==== Available records

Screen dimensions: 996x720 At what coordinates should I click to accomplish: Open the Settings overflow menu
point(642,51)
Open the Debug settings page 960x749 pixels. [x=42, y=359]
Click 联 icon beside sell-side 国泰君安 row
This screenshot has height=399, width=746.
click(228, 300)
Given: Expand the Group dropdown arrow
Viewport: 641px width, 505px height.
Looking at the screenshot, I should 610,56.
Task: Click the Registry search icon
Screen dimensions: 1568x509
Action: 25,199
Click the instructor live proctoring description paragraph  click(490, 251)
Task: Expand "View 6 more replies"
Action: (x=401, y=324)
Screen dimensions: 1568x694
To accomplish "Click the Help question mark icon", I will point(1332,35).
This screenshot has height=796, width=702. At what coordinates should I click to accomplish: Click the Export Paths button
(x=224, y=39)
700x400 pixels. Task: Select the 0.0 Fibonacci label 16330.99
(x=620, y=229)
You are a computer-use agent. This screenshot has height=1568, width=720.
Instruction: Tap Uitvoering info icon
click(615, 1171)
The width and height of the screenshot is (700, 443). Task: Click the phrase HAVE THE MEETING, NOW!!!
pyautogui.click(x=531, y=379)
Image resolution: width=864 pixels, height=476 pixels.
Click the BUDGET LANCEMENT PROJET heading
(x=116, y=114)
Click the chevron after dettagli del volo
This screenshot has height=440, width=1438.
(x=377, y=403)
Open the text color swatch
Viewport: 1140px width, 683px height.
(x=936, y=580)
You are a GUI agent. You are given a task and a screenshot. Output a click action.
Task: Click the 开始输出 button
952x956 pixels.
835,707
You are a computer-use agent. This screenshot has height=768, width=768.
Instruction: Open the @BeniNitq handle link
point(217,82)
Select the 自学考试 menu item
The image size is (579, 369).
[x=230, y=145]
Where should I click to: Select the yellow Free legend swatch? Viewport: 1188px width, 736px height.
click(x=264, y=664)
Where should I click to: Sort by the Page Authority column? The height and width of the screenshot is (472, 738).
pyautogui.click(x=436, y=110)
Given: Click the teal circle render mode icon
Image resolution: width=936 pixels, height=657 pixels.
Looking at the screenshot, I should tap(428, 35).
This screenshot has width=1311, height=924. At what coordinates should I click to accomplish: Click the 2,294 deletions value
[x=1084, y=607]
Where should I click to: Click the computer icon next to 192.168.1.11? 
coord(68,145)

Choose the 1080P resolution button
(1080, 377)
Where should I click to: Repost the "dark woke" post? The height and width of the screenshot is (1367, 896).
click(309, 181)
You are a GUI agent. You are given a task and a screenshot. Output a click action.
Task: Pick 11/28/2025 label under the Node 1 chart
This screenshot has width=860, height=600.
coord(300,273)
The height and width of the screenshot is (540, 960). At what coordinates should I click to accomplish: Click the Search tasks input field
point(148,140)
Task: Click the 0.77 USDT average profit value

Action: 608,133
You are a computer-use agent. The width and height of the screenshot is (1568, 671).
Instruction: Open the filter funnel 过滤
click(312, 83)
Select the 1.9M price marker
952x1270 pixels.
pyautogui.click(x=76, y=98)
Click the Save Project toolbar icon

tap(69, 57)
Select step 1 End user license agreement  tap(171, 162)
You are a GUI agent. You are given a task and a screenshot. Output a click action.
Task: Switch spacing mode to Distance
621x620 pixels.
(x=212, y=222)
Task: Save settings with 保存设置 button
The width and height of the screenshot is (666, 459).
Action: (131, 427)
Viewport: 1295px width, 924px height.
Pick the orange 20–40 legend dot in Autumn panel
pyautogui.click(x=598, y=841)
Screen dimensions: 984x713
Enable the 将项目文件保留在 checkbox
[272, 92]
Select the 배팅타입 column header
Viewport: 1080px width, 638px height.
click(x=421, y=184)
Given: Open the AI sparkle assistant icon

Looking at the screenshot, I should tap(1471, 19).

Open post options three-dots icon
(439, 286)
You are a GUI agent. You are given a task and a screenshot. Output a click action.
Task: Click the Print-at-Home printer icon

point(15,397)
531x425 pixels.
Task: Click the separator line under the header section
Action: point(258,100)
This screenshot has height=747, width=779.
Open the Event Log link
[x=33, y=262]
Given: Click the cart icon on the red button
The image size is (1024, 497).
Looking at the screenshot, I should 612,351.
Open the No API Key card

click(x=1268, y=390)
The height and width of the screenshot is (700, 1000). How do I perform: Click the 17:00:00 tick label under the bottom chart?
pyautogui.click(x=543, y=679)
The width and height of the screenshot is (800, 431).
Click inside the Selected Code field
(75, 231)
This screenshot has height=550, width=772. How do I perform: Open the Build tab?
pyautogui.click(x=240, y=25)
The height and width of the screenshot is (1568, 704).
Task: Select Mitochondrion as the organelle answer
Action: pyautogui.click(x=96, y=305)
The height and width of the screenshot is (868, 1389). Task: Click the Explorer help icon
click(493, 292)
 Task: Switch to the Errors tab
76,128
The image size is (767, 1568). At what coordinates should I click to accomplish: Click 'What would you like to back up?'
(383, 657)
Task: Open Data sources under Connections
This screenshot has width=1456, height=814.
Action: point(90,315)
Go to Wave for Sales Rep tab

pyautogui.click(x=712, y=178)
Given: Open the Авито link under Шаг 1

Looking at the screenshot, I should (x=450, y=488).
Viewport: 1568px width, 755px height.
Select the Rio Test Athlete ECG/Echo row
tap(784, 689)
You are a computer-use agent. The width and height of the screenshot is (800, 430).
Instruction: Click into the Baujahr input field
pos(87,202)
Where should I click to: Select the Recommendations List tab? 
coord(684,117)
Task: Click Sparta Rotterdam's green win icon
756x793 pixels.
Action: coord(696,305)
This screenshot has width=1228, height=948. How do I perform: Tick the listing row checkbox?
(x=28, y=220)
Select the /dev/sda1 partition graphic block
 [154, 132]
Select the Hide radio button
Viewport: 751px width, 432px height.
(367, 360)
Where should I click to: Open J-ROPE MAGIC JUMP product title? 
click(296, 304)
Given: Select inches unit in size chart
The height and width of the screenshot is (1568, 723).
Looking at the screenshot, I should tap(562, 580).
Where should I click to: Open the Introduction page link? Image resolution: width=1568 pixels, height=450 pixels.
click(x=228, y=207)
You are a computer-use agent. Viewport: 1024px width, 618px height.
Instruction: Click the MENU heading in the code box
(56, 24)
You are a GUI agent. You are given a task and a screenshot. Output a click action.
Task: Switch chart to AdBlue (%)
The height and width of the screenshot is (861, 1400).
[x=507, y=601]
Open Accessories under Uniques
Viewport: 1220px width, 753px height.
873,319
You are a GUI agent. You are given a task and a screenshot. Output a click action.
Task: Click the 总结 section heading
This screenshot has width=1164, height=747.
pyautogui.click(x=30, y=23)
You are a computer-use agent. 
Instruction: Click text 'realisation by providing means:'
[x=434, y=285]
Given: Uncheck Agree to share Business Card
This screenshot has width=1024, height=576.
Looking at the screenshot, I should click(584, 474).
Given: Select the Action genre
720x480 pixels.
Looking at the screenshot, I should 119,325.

========

• [Exercise details]: Write every record above out again exactly as it stands.

• [Answer for this exercise]:
Screen dimensions: 996x720 At what coordinates should I click to accomplish: Open the Settings overflow menu
point(642,51)
Open the Debug settings page 960x749 pixels. [x=42, y=359]
Click 联 icon beside sell-side 国泰君安 row
This screenshot has height=399, width=746.
click(228, 300)
Given: Expand the Group dropdown arrow
Viewport: 641px width, 505px height.
Looking at the screenshot, I should 610,56.
Task: Click the Registry search icon
Screen dimensions: 1568x509
Action: 25,199
Click the instructor live proctoring description paragraph  click(490, 251)
Task: Expand "View 6 more replies"
Action: (x=401, y=324)
Screen dimensions: 1568x694
To accomplish "Click the Help question mark icon", I will point(1332,35).
This screenshot has height=796, width=702. At what coordinates should I click to accomplish: Click the Export Paths button
(x=224, y=39)
700x400 pixels. Task: Select the 0.0 Fibonacci label 16330.99
(x=620, y=229)
You are a computer-use agent. This screenshot has height=1568, width=720.
Instruction: Tap Uitvoering info icon
click(615, 1171)
The width and height of the screenshot is (700, 443). Task: Click the phrase HAVE THE MEETING, NOW!!!
pyautogui.click(x=531, y=379)
Image resolution: width=864 pixels, height=476 pixels.
Click the BUDGET LANCEMENT PROJET heading
(x=116, y=114)
Click the chevron after dettagli del volo
This screenshot has height=440, width=1438.
(x=377, y=403)
Open the text color swatch
Viewport: 1140px width, 683px height.
(x=936, y=580)
You are a GUI agent. You are given a task and a screenshot. Output a click action.
Task: Click the 开始输出 button
952x956 pixels.
835,707
You are a computer-use agent. This screenshot has height=768, width=768.
Instruction: Open the @BeniNitq handle link
point(217,82)
Select the 自学考试 menu item
The image size is (579, 369).
[x=230, y=145]
Where should I click to: Select the yellow Free legend swatch? Viewport: 1188px width, 736px height.
click(x=264, y=664)
Where should I click to: Sort by the Page Authority column? The height and width of the screenshot is (472, 738).
pyautogui.click(x=436, y=110)
Given: Click the teal circle render mode icon
Image resolution: width=936 pixels, height=657 pixels.
Looking at the screenshot, I should tap(428, 35).
This screenshot has width=1311, height=924. At what coordinates should I click to accomplish: Click the 2,294 deletions value
[x=1084, y=607]
Where should I click to: Click the computer icon next to 192.168.1.11? 
coord(68,145)

Choose the 1080P resolution button
(1080, 377)
Where should I click to: Repost the "dark woke" post? The height and width of the screenshot is (1367, 896).
click(309, 181)
You are a GUI agent. You are given a task and a screenshot. Output a click action.
Task: Pick 11/28/2025 label under the Node 1 chart
This screenshot has width=860, height=600.
coord(300,273)
The height and width of the screenshot is (540, 960). At what coordinates should I click to accomplish: Click the Search tasks input field
point(148,140)
Task: Click the 0.77 USDT average profit value

Action: 608,133
You are a computer-use agent. The width and height of the screenshot is (1568, 671).
Instruction: Open the filter funnel 过滤
click(312, 83)
Select the 1.9M price marker
952x1270 pixels.
pyautogui.click(x=76, y=98)
Click the Save Project toolbar icon

tap(69, 57)
Select step 1 End user license agreement  tap(171, 162)
You are a GUI agent. You are given a task and a screenshot. Output a click action.
Task: Switch spacing mode to Distance
621x620 pixels.
(x=212, y=222)
Task: Save settings with 保存设置 button
The width and height of the screenshot is (666, 459).
Action: (131, 427)
Viewport: 1295px width, 924px height.
Pick the orange 20–40 legend dot in Autumn panel
pyautogui.click(x=598, y=841)
Screen dimensions: 984x713
Enable the 将项目文件保留在 checkbox
[272, 92]
Select the 배팅타입 column header
Viewport: 1080px width, 638px height.
click(x=421, y=184)
Given: Open the AI sparkle assistant icon

Looking at the screenshot, I should tap(1471, 19).

Open post options three-dots icon
(439, 286)
You are a GUI agent. You are given a task and a screenshot. Output a click action.
Task: Click the Print-at-Home printer icon

point(15,397)
531x425 pixels.
Task: Click the separator line under the header section
Action: point(258,100)
This screenshot has height=747, width=779.
Open the Event Log link
[x=33, y=262]
Given: Click the cart icon on the red button
The image size is (1024, 497).
Looking at the screenshot, I should 612,351.
Open the No API Key card

click(x=1268, y=390)
The height and width of the screenshot is (700, 1000). How do I perform: Click the 17:00:00 tick label under the bottom chart?
pyautogui.click(x=543, y=679)
The width and height of the screenshot is (800, 431).
Click inside the Selected Code field
(75, 231)
This screenshot has height=550, width=772. How do I perform: Open the Build tab?
pyautogui.click(x=240, y=25)
The height and width of the screenshot is (1568, 704).
Task: Select Mitochondrion as the organelle answer
Action: pyautogui.click(x=96, y=305)
The height and width of the screenshot is (868, 1389). Task: Click the Explorer help icon
click(493, 292)
 Task: Switch to the Errors tab
76,128
The image size is (767, 1568). At what coordinates should I click to accomplish: Click 'What would you like to back up?'
(383, 657)
Task: Open Data sources under Connections
This screenshot has width=1456, height=814.
Action: point(90,315)
Go to Wave for Sales Rep tab

pyautogui.click(x=712, y=178)
Given: Open the Авито link under Шаг 1

Looking at the screenshot, I should (x=450, y=488).
Viewport: 1568px width, 755px height.
Select the Rio Test Athlete ECG/Echo row
tap(784, 689)
You are a computer-use agent. The width and height of the screenshot is (800, 430).
Instruction: Click into the Baujahr input field
pos(87,202)
Where should I click to: Select the Recommendations List tab? 
coord(684,117)
Task: Click Sparta Rotterdam's green win icon
756x793 pixels.
Action: coord(696,305)
This screenshot has width=1228, height=948. How do I perform: Tick the listing row checkbox?
(x=28, y=220)
Select the /dev/sda1 partition graphic block
 [154, 132]
Select the Hide radio button
Viewport: 751px width, 432px height.
(367, 360)
Where should I click to: Open J-ROPE MAGIC JUMP product title? 
click(296, 304)
Given: Select inches unit in size chart
The height and width of the screenshot is (1568, 723).
Looking at the screenshot, I should tap(562, 580).
Where should I click to: Open the Introduction page link? Image resolution: width=1568 pixels, height=450 pixels.
click(x=228, y=207)
You are a computer-use agent. Viewport: 1024px width, 618px height.
Instruction: Click the MENU heading in the code box
(56, 24)
You are a GUI agent. You are given a task and a screenshot. Output a click action.
Task: Switch chart to AdBlue (%)
The height and width of the screenshot is (861, 1400).
[x=507, y=601]
Open Accessories under Uniques
Viewport: 1220px width, 753px height.
873,319
You are a GUI agent. You are given a task and a screenshot. Output a click action.
Task: Click the 总结 section heading
This screenshot has width=1164, height=747.
pyautogui.click(x=30, y=23)
You are a computer-use agent. 
Instruction: Click text 'realisation by providing means:'
[x=434, y=285]
Given: Uncheck Agree to share Business Card
This screenshot has width=1024, height=576.
Looking at the screenshot, I should click(584, 474).
Given: Select the Action genre
720x480 pixels.
Looking at the screenshot, I should 119,325.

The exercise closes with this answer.